PROMPT: Please give every entry again, exactly as it reads.

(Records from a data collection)
☆ ☆ ☆ ☆
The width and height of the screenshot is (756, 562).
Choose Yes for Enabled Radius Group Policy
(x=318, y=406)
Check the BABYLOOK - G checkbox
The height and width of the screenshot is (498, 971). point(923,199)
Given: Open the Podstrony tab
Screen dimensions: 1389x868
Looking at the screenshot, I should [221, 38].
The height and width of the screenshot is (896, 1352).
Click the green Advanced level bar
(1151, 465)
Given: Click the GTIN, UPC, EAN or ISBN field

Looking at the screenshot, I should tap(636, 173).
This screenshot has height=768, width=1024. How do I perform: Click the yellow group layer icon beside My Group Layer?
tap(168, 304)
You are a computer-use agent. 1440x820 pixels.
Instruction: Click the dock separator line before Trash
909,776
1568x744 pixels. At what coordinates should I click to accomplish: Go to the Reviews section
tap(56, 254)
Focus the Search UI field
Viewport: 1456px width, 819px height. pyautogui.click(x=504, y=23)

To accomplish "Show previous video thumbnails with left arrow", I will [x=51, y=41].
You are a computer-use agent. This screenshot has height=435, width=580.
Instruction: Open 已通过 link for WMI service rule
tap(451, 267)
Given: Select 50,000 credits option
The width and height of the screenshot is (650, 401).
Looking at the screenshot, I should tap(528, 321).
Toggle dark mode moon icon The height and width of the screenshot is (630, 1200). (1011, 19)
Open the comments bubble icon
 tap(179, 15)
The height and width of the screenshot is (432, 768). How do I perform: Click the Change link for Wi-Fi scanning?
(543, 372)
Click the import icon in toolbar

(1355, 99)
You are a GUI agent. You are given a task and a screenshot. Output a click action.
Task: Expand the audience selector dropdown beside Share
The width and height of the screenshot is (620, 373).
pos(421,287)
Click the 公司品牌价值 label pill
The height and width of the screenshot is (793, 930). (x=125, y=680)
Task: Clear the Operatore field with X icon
☆ ☆ ☆ ☆
EXERCISE OUTPUT:
The width and height of the screenshot is (756, 562).
Choose Yes for Enabled Radius Group Policy
(x=318, y=406)
Check the BABYLOOK - G checkbox
The height and width of the screenshot is (498, 971). point(923,199)
Given: Open the Podstrony tab
Screen dimensions: 1389x868
Looking at the screenshot, I should [221, 38].
The height and width of the screenshot is (896, 1352).
Click the green Advanced level bar
(1151, 465)
Given: Click the GTIN, UPC, EAN or ISBN field

Looking at the screenshot, I should tap(636, 173).
This screenshot has height=768, width=1024. How do I perform: Click the yellow group layer icon beside My Group Layer?
tap(168, 304)
You are a computer-use agent. 1440x820 pixels.
Instruction: Click the dock separator line before Trash
909,776
1568x744 pixels. At what coordinates should I click to accomplish: Go to the Reviews section
tap(56, 254)
Focus the Search UI field
Viewport: 1456px width, 819px height. pyautogui.click(x=504, y=23)

To accomplish "Show previous video thumbnails with left arrow", I will [x=51, y=41].
You are a computer-use agent. This screenshot has height=435, width=580.
Instruction: Open 已通过 link for WMI service rule
tap(451, 267)
Given: Select 50,000 credits option
The width and height of the screenshot is (650, 401).
Looking at the screenshot, I should tap(528, 321).
Toggle dark mode moon icon The height and width of the screenshot is (630, 1200). (1011, 19)
Open the comments bubble icon
 tap(179, 15)
The height and width of the screenshot is (432, 768). How do I perform: Click the Change link for Wi-Fi scanning?
(543, 372)
Click the import icon in toolbar

(1355, 99)
You are a GUI agent. You are given a task and a screenshot. Output a click action.
Task: Expand the audience selector dropdown beside Share
The width and height of the screenshot is (620, 373).
pos(421,287)
Click the 公司品牌价值 label pill
The height and width of the screenshot is (793, 930). (x=125, y=680)
Task: Clear the Operatore field with X icon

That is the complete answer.